Insólito: Vecinos de La Plata pagan de su bolsillo para arreglar calles ante la falta de respuestas de la municipalidad

Unas 180 familias del barrio San Antonio denunciaron abandono municipal y realizaron por segunda vez una colecta para garantizar la transitabilidad.

La situación de abandono en el barrio San Antonio, en La Plata, volvió a quedar expuesta tras la decisión de un grupo de vecinos de financiar con recursos propios la reparación de calles en mal estado. Se trata de alrededor de 180 familias que, cansadas de la falta de respuestas oficiales, organizaron una colecta para intervenir nuevamente en la calle 96, entre 137 y 140, una arteria clave para la circulación interna de la zona.

No es la primera vez que ocurre. Según relataron los propios frentistas, ya en los últimos seis años debieron afrontar este tipo de obras por su cuenta, en un contexto donde los reclamos formales no derivaron en soluciones concretas. La situación, lejos de ser aislada, refleja un problema estructural vinculado al mantenimiento urbano en sectores periféricos de la ciudad.

Los vecinos aseguran haber realizado reiterados reclamos a través de los canales oficiales, como la línea 147, además de mantener contactos con delegaciones correspondientes a las zonas de Los Hornos y Arana. Sin embargo, describen un patrón repetido de promesas incumplidas. “Siempre nos dicen que van a venir, pero nunca pasa nada”, señalaron.

El deterioro de la calle no solo afecta la circulación diaria, sino que genera preocupación por eventuales emergencias. Los pozos, el barro y la falta de nivelación dificultan el acceso de ambulancias o vehículos de bomberos, un riesgo que los vecinos consideran inaceptable. A esto se suman otros problemas: zanjas sin mantenimiento, pastizales crecidos y una iluminación pública deficiente, aspectos que también, aseguran, terminan resolviendo con recursos propios.
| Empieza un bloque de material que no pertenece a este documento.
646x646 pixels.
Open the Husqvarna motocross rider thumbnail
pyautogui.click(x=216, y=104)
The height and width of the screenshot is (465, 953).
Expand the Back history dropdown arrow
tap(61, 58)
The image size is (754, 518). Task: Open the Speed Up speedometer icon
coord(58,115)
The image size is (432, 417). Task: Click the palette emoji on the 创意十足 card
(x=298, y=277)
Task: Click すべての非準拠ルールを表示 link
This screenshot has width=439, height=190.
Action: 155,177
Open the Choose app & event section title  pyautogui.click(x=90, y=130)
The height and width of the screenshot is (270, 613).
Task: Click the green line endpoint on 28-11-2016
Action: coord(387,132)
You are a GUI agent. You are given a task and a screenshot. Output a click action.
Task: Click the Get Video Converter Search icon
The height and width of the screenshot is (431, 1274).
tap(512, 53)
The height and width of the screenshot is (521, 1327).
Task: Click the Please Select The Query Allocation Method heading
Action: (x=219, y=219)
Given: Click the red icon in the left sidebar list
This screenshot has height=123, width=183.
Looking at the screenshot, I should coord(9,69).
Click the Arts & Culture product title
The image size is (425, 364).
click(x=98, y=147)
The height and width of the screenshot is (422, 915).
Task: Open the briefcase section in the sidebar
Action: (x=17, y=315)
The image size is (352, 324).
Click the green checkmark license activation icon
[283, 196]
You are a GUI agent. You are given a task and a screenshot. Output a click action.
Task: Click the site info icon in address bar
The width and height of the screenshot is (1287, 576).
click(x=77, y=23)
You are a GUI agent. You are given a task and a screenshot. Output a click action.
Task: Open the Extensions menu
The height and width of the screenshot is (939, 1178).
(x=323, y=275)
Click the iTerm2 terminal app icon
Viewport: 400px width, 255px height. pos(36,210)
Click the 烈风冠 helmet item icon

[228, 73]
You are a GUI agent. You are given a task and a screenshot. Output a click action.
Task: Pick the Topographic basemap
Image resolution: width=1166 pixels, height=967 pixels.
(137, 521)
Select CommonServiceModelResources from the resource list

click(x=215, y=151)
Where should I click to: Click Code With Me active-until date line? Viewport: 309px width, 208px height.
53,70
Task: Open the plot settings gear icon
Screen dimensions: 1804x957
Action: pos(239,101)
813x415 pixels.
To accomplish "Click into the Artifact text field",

El malestar se profundiza al considerar la carga impositiva. Los frentistas remarcan que continúan pagando tasas municipales elevadas, pero no reciben contraprestaciones acordes. “Pagamos como si viviéramos en una zona atendida, pero tenemos que hacer todo nosotros”, cuestionaron, marcando una fuerte crítica a la gestión local.

La organización vecinal permitió avanzar con mejoras concretas para garantizar la transitabilidad, pero también dejó en evidencia una problemática más amplia: la ausencia de políticas sostenidas de mantenimiento urbano en determinados sectores. En ese sentido, los vecinos insisten en la necesidad de obras estructurales que eviten tener que repetir este tipo de iniciativas en el futuro.